#### Input data
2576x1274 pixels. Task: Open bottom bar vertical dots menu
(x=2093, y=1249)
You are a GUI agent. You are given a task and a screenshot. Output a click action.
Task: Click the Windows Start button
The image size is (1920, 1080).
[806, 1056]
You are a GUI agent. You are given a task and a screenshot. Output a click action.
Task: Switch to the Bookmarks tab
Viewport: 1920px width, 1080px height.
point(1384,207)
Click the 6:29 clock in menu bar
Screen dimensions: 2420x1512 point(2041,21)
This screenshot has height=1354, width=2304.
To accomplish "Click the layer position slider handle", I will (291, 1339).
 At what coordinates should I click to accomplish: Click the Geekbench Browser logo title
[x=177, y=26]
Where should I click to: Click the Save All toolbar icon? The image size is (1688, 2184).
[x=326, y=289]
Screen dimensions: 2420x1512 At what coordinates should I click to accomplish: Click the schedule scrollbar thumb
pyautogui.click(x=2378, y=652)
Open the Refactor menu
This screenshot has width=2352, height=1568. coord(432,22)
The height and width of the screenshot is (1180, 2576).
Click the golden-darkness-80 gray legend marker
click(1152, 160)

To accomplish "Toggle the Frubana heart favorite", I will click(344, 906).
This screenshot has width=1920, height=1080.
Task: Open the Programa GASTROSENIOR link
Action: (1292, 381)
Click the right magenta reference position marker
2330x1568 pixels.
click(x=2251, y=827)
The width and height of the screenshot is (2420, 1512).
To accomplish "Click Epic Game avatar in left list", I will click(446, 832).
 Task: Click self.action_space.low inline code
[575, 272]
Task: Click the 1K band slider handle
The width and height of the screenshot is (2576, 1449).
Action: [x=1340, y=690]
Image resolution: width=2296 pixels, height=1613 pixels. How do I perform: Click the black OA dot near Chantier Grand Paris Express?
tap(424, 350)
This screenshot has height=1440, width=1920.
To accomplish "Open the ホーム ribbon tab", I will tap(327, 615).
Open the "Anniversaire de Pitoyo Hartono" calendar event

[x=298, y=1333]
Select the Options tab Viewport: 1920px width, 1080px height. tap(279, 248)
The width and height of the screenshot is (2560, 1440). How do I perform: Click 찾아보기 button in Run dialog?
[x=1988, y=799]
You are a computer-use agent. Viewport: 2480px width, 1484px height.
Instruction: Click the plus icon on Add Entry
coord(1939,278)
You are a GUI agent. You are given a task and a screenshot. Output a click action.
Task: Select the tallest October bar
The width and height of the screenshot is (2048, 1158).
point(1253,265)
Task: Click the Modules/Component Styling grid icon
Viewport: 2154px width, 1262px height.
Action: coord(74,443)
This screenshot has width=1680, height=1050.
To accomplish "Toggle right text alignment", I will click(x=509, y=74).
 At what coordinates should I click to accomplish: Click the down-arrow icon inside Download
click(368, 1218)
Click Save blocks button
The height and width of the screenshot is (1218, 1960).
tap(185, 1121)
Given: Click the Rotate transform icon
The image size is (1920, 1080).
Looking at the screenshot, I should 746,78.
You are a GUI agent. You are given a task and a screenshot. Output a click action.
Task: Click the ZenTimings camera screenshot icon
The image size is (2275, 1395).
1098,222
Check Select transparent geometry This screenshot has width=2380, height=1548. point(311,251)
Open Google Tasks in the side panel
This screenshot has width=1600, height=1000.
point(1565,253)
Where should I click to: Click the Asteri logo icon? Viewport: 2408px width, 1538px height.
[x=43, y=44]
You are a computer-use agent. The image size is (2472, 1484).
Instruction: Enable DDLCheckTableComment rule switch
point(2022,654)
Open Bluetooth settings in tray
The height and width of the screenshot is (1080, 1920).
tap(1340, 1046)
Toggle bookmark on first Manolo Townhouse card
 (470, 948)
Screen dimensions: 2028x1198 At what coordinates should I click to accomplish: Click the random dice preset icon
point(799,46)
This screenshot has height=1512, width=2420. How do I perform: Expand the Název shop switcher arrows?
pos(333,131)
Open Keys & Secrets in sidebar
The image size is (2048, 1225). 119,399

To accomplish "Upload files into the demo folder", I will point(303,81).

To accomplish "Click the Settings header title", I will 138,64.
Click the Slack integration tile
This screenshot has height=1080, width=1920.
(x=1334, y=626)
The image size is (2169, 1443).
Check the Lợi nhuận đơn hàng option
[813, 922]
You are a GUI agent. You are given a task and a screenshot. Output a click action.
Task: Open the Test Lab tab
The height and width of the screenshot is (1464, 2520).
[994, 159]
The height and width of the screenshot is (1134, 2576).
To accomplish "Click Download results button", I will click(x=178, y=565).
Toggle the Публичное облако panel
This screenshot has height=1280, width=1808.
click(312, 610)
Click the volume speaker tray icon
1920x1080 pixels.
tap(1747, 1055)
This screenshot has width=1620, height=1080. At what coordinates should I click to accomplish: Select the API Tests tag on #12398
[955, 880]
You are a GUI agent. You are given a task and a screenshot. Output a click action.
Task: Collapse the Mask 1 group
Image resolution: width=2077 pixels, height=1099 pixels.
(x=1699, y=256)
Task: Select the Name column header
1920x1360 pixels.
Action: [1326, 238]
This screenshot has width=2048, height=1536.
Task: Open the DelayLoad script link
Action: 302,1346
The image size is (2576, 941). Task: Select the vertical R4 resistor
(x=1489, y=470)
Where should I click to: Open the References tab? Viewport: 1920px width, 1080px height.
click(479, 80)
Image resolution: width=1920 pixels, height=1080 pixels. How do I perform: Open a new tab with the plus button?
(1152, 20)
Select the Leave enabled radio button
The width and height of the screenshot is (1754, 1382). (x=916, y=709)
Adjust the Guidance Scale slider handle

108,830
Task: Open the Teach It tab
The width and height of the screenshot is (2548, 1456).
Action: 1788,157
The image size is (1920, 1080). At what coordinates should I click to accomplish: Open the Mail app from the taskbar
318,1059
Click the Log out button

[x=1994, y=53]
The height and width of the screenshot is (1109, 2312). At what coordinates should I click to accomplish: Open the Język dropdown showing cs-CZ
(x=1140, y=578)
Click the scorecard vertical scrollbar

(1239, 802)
########
Try it:
Each line with "computer" in it must be identified and copied from the material.

Response area:
You are a computer-use agent. Viewport: 2480px width, 1484px height.
You are a computer-use agent. The image size is (2472, 1484).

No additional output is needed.